Это путешествие (в тринадцать лет) позволило заглянуть за черту горизонта ее культурного мира.
Сила человеческого духа и есть основа, альфа и омега творимых на земле чудес.
И это еще была не вся правда. Позднее Блаватская читала у знаменитого Парацельса о мировом свете. О том, как невидимый свет, поступательно колеблясь, изливаясь от насыщенных им центров, дает движение и, соответственно, жизнь всем предметам. Он существует в звездах, в животных, в людях, в растениях, в минералах. Этот свет, как ваятель, творит все формы многообразной природы. Это еще было понятно. Куда труднее оказалось принять другое: в человеке есть звездное (астральное), внутреннее тело, которое при определенных условиях настолько расширяется, что переходит на внешние предметы, образуя с ними тесную взаимосвязь. Подобный магический эффект был известен издавна, а в XIX столетии он получил название животного магнетизма.
И уж совсем немыслимо было признать, что в ней самой пробуждается, брызжет живительным светом звездное (астральное) тело.
Но так и было! В Саратове она впервые почувствовала как бы легкое жжение внутри себя.
Саратовский край представил ей философию истории в образах и красках наиболее естественных и запоминающихся: в курганах, в волжских утесах, в подвиге ее пращура князя Михаила, в былинах, поверьях и сказках, в пастельных переливах небесного свода, в акварельной размытости речной волны.
Саратовская земля являла для впечатлительной и мечтательной девочки с нежной и чуткой до чрезвычайности нервной организацией сакральное или заповедное пространство.
Именно здесь творились чудеса. В саратовской степи явился перед ней индиец в ослепительно белых одеждах с широким золотым поясом, с длинными черными волосами и в белоснежной чалме. Он спас ей жизнь и – что совсем непостижимо – усмирив норовистого, бьющего копытом коня, наделил его памятью и способностью понимать сумбурную человеческую речь.
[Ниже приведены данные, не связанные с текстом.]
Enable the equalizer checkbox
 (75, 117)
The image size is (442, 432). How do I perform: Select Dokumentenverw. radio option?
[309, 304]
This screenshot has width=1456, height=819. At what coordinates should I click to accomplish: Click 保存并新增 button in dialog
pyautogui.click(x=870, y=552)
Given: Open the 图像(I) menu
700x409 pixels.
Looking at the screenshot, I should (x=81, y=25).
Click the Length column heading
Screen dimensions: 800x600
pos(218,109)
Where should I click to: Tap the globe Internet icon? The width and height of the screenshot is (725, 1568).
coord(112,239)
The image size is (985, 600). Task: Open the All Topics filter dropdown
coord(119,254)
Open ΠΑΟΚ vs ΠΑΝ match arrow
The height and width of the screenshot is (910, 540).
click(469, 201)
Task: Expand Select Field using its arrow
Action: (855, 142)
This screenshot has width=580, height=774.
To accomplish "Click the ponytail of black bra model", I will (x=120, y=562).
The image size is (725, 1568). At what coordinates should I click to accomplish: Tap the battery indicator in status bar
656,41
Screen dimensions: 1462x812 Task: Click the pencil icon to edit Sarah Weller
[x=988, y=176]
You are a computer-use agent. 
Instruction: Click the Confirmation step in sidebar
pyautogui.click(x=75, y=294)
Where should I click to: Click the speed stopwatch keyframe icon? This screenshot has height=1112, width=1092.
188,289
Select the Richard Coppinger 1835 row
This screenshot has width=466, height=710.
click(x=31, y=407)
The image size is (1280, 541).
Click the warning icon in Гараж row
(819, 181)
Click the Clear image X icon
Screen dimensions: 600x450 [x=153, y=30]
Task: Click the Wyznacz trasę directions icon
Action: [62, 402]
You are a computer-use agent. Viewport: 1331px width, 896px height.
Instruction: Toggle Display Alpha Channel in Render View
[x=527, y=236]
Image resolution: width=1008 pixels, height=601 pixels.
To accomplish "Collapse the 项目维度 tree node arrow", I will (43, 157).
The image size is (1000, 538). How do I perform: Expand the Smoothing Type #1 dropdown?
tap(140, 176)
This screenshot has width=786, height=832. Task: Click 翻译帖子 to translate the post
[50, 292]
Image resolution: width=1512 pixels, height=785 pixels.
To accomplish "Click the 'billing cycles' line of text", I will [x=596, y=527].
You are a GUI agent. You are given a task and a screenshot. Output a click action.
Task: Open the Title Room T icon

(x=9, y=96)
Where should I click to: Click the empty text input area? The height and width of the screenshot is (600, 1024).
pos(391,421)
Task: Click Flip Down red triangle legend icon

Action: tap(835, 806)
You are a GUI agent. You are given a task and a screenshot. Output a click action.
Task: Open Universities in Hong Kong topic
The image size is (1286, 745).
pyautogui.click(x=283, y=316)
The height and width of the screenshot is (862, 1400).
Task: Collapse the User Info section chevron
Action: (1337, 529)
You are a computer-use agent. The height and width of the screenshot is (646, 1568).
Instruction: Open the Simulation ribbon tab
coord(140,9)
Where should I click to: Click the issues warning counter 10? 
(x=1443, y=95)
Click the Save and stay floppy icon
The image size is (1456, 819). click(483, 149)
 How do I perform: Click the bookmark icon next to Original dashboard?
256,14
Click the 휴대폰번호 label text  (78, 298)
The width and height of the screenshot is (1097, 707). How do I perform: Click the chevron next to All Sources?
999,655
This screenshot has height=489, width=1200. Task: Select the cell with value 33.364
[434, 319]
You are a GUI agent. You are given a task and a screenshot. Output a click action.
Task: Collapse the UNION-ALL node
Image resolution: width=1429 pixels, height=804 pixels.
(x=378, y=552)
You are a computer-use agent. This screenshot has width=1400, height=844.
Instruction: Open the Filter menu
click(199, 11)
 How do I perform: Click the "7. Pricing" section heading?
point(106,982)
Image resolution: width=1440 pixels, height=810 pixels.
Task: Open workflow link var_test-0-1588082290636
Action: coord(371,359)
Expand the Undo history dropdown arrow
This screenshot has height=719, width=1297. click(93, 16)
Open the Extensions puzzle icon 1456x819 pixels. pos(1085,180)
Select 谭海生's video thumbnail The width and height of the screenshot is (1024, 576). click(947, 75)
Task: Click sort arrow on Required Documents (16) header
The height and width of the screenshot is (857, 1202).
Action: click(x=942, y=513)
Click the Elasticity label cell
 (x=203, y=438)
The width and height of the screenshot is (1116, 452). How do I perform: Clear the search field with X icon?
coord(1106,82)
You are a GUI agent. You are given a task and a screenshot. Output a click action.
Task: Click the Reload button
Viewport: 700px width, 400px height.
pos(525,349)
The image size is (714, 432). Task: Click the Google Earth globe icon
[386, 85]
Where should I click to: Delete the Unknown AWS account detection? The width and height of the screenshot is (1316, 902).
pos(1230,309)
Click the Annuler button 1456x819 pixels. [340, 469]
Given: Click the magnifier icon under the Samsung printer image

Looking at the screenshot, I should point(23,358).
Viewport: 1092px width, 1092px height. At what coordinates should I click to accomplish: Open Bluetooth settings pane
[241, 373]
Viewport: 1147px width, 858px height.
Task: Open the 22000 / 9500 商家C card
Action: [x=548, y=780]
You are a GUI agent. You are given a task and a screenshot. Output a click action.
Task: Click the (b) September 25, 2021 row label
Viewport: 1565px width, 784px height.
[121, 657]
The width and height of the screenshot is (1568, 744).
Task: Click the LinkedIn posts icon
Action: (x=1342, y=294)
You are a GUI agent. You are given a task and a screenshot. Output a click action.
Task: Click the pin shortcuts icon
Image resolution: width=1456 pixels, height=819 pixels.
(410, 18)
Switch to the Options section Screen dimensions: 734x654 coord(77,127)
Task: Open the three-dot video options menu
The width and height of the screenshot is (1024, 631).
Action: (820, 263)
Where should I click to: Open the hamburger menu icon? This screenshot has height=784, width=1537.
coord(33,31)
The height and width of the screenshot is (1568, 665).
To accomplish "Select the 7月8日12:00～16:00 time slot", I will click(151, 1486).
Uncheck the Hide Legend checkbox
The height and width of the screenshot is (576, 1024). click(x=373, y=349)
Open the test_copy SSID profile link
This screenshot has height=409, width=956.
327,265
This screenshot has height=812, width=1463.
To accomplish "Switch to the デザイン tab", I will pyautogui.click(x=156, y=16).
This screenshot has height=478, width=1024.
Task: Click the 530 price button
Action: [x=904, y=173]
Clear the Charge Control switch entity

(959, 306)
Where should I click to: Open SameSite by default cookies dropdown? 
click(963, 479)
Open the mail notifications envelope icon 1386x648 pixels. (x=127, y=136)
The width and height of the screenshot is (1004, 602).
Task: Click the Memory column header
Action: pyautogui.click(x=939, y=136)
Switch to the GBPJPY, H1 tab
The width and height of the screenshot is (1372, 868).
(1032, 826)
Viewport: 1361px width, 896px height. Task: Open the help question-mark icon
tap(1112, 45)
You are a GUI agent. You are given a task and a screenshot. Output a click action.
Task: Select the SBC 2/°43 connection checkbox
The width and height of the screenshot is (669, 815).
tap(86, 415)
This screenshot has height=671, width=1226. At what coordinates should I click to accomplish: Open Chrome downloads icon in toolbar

Она имела возможность в этом неоднократно убеждаться.
Из своего лондонского далека она вдруг осознала, что оставила родину не потому, что возненавидела ее, а потому лишь, что устала постоянно перемещаться из огня да в полымя.
Борис Михайлович Эйхенбаум трактовал индивидуальное творчество как акт осознания себя в потоке истории. Если применить эту формулу известного литературоведа к личности Елены Андреевны Ган и ее дочери, придется ее чуть-чуть переиначить. Для них творчество было осознанием себя в контексте вечных, вневременных истин, только у Е.А. Ган эти истины более живые, не столь отвлеченные, как в сочинениях ее дочери. Тяжелая болезнь, протекающая неровно и оставляющая надежду на излечение, приучила ее смиряться перед Божьей волей, терпеливо нести свой крест.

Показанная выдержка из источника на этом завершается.